Une retenue d’eau conçue pour l’enneigement des pistes skiables lors des Jeux Olympiques 2030 s’est révélée être implantée sur une zone de pergélisol en Alpes. Une étude géomorphologique datant fin 2025 révèle un affaissement annuel d’environ 15 centimètres, menaçant directement les habitations situées à des distances sécurisées.
L’expertise Artelia décrit ce réservoir comme « un radiateur géant », provoquant une fonte accélérée des glaces sous-jacentes. Depuis sa mise en eau en 2023, l’ouvrage a perdu près de 50 centimètres d’épaisseur, ce qui pourrait entraîner des crues torrentielles dans les villages voisins en moins de trente minutes.
L’association écologique AC!! a engagé une poursuite judiciaire devant le Tribunal judiciaire d’Annecy après avoir constaté que l’autorisation initiale (2019) ne comportait aucune analyse sur la dynamique thermique du pergélisol ou la stabilité des couches souterraines. « Les documents présentés n’étaient pas suffisants pour évaluer les risques réels », précise Vincent Poudampa, avocat représentant l’association.

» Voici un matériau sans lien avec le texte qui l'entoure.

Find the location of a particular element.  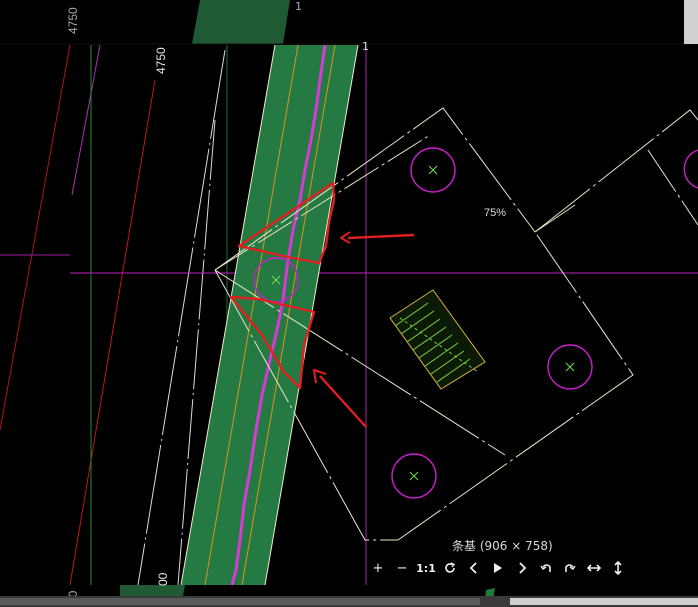

fit-height-icon is located at coordinates (618, 568). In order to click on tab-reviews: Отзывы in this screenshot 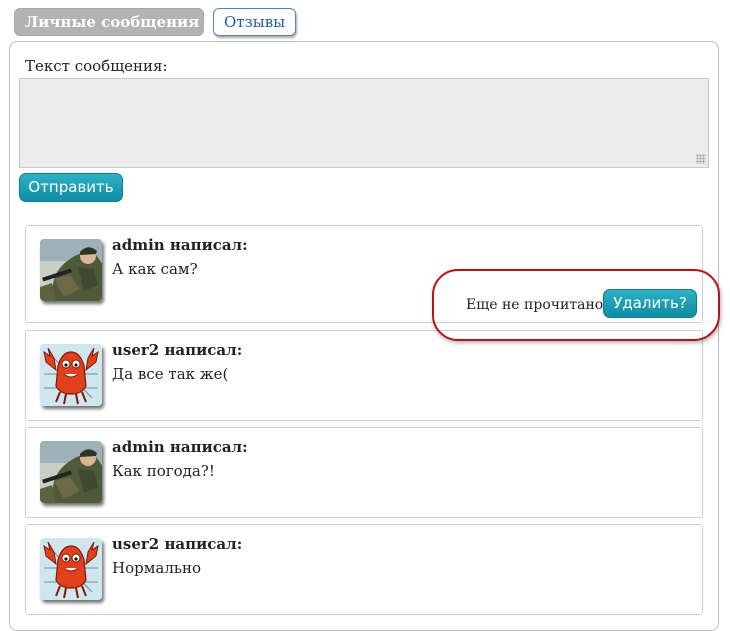, I will do `click(254, 22)`.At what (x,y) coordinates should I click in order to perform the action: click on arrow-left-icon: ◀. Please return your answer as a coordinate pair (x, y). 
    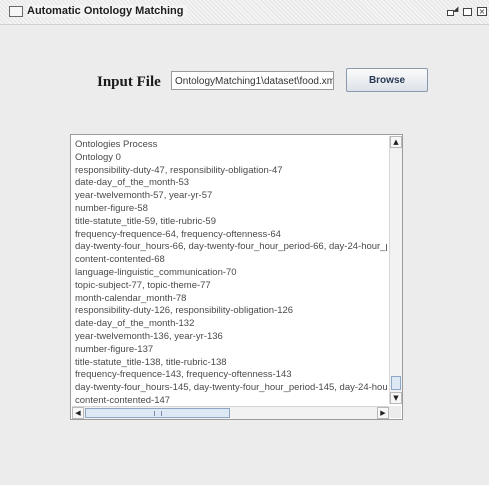
    Looking at the image, I should click on (78, 413). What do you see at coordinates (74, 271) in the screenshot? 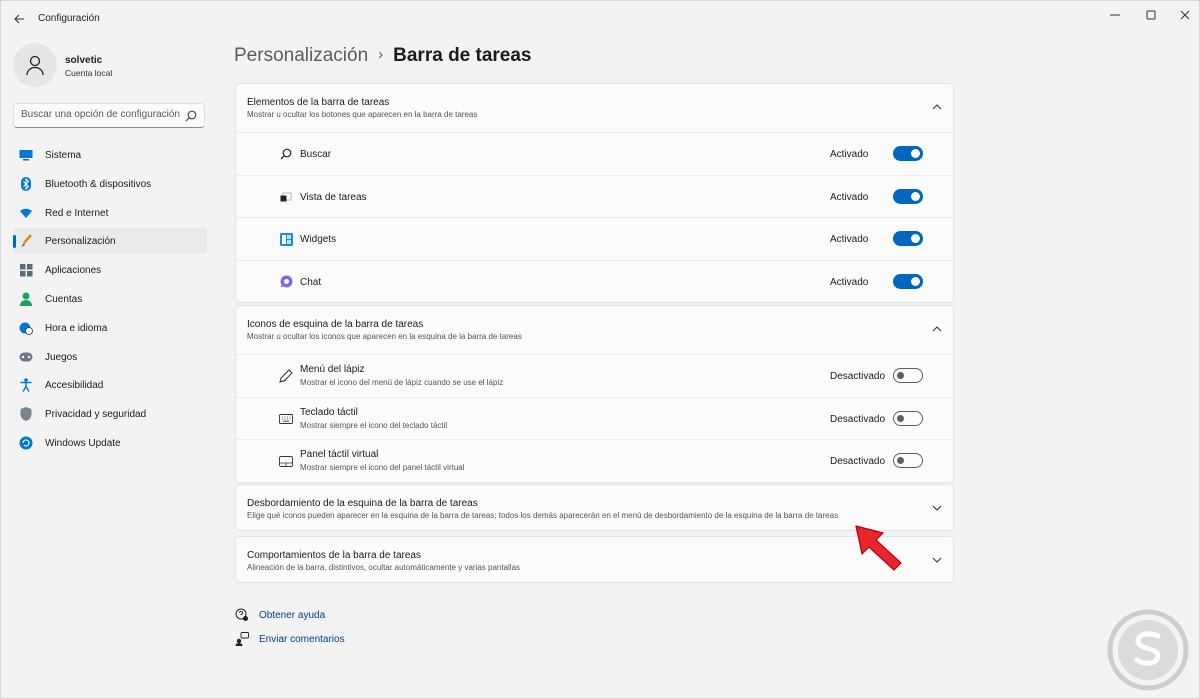
I see `sidebar-item-label: Aplicaciones` at bounding box center [74, 271].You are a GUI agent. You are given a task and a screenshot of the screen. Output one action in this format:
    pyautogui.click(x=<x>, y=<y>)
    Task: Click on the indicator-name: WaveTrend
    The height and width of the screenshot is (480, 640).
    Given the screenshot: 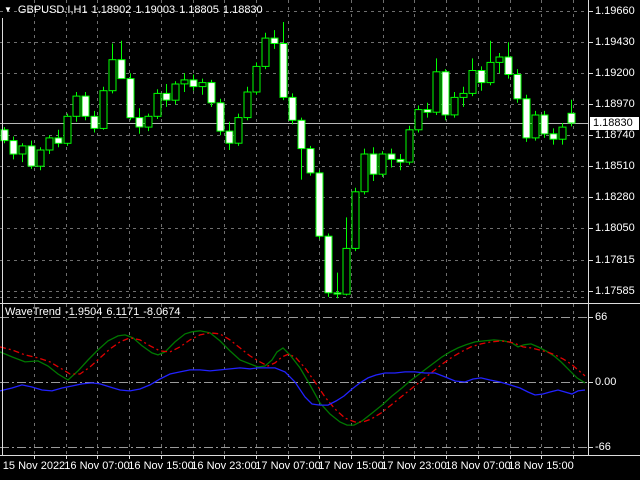 What is the action you would take?
    pyautogui.click(x=34, y=312)
    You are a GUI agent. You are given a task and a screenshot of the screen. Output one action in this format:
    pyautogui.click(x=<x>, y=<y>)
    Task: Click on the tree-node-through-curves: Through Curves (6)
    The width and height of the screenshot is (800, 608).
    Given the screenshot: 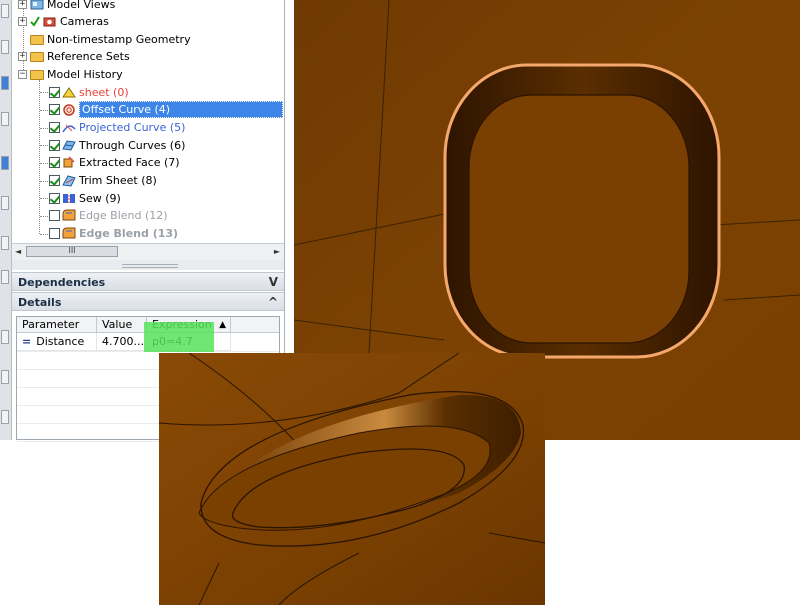 What is the action you would take?
    pyautogui.click(x=117, y=146)
    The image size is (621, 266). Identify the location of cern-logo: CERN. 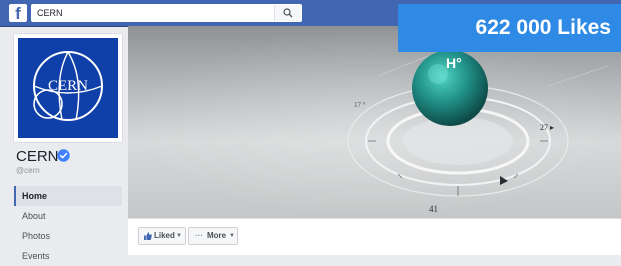
(68, 88).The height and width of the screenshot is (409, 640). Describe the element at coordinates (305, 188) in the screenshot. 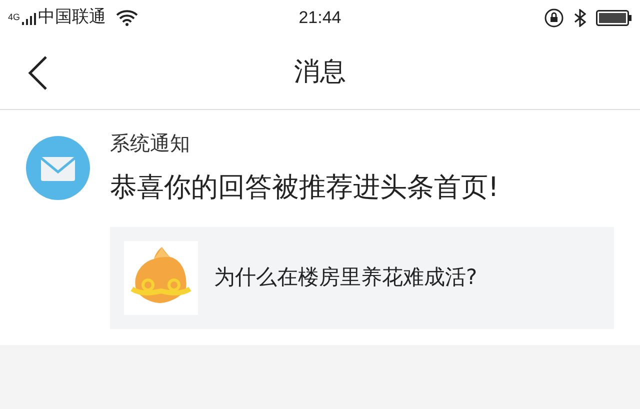

I see `message-text: 恭喜你的回答被推荐进头条首页!` at that location.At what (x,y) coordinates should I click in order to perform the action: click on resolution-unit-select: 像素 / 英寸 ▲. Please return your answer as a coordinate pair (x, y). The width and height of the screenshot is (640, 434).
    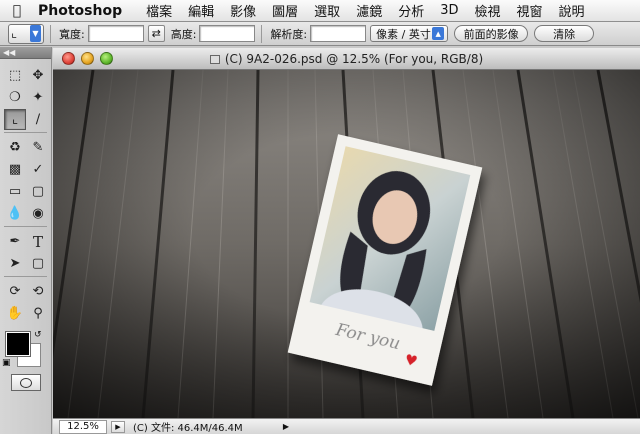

Les résidents de Courchevel, regroupés dans l’ARECO, expriment un profond choc face à l’absence d’information préalable sur ce danger. « Nous avons découvert cette crise uniquement par la presse », confie Sophie CRET, présidente de l’association. Les habitants craignent que des répercussions immédiates n’épuisent pas les territoires tout en s’effondrant sous le poids d’un système autorisation négligent.
Des scientifiques soulignent que le glacier rocheux concerné était déjà documenté avant la construction du réservoir. Cette situation remet en cause l’intégrité des procédures environnementales et la transparence des entités responsables, notamment la Société des 3 Vallées (S3V).
AC!! demande désormais une enquête pénale pour déterminer si les études initiales ont été systématiquement minimisées. L’objectif est d’établir quelles mesures de surveillance ont été prises depuis l’installation du réservoir et si des risques ont été ignorés en raison de pressions internes ou externes.
Dans ce contexte, les habitants de Courchevel restent anxieux face à une éventuelle rupture inattendue. Cette affaire expose clairement la vulnérabilité des systèmes environnementaux dans des zones sensibles, où chaque décision peut avoir des conséquences immenses sur des communautés entières.